▶ **What you have to do**:
Take each line from the material below that includes the string "Project" and copy it.

▶ **Task inputs**:
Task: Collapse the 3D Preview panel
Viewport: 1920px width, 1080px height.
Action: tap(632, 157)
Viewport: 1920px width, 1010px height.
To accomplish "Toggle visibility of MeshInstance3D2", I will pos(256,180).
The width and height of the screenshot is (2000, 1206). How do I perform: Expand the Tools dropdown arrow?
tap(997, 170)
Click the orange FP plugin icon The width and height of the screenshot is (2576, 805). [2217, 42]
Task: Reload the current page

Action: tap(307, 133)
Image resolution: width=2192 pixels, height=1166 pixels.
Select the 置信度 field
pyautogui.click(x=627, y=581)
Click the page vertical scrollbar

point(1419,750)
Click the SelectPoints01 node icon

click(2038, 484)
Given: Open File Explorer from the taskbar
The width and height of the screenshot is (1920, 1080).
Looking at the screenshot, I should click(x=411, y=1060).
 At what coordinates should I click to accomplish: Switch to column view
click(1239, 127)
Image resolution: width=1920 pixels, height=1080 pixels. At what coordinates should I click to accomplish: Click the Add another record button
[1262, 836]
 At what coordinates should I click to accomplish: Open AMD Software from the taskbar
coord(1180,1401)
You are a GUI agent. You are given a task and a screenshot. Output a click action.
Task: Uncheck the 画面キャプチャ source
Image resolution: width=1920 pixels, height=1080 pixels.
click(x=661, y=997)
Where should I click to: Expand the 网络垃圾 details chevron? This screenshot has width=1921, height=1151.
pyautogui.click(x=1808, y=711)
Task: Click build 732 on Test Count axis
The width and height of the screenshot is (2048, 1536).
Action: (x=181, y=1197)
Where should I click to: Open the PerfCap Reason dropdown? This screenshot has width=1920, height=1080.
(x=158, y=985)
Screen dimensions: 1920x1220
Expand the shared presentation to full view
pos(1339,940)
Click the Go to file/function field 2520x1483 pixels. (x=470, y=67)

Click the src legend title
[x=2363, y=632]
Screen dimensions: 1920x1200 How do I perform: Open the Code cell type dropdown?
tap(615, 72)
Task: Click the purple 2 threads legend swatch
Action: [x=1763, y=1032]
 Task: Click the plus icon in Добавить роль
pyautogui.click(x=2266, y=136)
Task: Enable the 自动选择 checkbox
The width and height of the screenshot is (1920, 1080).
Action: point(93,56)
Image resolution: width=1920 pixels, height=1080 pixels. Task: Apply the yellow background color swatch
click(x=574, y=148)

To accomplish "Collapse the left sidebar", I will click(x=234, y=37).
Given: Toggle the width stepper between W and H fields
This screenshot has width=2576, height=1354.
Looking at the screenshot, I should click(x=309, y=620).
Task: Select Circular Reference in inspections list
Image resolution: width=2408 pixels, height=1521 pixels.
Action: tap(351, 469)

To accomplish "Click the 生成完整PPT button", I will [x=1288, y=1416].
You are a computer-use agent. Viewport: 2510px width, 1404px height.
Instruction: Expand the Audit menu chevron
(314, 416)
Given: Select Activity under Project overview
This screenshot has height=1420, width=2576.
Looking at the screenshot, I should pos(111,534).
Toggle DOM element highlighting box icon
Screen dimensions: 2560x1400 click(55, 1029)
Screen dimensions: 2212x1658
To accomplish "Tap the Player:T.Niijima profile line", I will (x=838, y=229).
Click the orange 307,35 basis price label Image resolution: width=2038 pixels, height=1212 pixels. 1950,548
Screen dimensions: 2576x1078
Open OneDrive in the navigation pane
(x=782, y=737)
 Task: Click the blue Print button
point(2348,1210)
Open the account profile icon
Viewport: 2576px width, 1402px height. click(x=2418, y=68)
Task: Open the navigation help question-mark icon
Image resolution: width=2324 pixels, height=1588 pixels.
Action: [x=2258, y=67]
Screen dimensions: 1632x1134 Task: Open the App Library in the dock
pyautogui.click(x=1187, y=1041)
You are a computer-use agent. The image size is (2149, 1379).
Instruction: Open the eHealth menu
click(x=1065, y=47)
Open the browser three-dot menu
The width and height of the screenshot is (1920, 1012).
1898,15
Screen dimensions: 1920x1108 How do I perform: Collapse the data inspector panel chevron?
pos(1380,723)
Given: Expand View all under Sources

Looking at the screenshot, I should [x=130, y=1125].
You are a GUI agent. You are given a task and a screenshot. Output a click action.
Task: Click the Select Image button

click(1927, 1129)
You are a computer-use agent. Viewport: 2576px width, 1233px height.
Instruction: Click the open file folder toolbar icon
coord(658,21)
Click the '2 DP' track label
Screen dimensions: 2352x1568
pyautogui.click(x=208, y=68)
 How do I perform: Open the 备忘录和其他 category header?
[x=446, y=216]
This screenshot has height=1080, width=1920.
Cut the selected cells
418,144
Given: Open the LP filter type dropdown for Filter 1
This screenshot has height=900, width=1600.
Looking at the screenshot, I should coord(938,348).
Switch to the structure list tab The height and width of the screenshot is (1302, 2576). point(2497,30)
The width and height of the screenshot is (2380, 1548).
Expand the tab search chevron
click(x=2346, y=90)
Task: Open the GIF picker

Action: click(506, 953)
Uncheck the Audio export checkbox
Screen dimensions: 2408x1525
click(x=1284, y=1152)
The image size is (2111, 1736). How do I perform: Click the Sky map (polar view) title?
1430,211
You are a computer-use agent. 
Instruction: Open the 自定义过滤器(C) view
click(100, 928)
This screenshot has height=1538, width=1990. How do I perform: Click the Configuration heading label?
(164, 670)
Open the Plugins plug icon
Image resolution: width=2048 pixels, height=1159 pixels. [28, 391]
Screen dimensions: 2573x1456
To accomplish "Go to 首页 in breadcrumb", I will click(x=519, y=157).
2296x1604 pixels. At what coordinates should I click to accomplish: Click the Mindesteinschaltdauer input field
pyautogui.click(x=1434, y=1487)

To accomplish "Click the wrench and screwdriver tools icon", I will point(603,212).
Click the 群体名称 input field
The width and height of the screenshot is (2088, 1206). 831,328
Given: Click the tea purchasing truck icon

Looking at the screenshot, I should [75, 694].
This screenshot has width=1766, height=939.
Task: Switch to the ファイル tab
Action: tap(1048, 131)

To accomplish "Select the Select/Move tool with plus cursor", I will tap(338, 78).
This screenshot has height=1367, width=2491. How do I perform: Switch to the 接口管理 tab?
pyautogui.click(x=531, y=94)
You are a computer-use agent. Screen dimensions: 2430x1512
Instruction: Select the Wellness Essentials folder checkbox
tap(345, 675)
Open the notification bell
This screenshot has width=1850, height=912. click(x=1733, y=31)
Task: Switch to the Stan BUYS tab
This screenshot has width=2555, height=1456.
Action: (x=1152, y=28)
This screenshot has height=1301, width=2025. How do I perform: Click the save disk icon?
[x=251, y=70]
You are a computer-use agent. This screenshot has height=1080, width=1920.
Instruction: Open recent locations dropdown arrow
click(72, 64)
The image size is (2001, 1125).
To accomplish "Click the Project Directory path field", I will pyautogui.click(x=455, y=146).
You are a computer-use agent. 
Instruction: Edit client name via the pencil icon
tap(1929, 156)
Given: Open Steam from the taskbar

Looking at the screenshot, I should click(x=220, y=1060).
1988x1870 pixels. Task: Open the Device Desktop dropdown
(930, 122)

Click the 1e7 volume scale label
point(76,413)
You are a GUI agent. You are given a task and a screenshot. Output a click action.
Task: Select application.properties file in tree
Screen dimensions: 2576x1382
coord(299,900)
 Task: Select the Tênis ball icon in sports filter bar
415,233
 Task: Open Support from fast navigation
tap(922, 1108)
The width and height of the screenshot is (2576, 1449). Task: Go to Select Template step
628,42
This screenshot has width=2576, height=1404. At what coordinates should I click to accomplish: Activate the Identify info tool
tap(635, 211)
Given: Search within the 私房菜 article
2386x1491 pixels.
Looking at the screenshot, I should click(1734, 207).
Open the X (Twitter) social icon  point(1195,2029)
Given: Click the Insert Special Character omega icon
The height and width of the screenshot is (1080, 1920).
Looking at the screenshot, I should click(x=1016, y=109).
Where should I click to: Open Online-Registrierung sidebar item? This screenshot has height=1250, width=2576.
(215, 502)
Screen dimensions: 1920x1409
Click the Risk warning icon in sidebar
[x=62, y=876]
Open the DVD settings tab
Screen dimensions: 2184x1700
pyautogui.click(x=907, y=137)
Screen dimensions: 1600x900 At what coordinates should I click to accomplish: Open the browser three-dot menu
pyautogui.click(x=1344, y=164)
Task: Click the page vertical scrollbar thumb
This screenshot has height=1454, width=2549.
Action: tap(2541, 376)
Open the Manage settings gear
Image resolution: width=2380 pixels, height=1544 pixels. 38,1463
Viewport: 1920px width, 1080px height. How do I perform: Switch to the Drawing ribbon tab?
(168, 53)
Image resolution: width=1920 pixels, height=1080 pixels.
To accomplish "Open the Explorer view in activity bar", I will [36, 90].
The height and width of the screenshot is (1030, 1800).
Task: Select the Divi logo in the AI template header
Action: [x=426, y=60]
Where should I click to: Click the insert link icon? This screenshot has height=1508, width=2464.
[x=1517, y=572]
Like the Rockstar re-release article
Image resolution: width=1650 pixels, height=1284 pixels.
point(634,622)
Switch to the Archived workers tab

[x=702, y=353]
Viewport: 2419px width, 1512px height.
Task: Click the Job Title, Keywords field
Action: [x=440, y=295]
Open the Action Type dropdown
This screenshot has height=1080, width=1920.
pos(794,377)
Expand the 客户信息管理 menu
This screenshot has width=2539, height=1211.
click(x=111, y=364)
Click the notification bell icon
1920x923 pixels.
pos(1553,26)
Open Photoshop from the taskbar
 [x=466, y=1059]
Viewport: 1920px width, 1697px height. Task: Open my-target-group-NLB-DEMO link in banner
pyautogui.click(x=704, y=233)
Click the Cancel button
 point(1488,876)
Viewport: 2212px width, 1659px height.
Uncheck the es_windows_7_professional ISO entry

▶ **Exercise output**:
Given: Select Activity under Project overview
To accomplish "Click the Project Directory path field", I will pyautogui.click(x=455, y=146).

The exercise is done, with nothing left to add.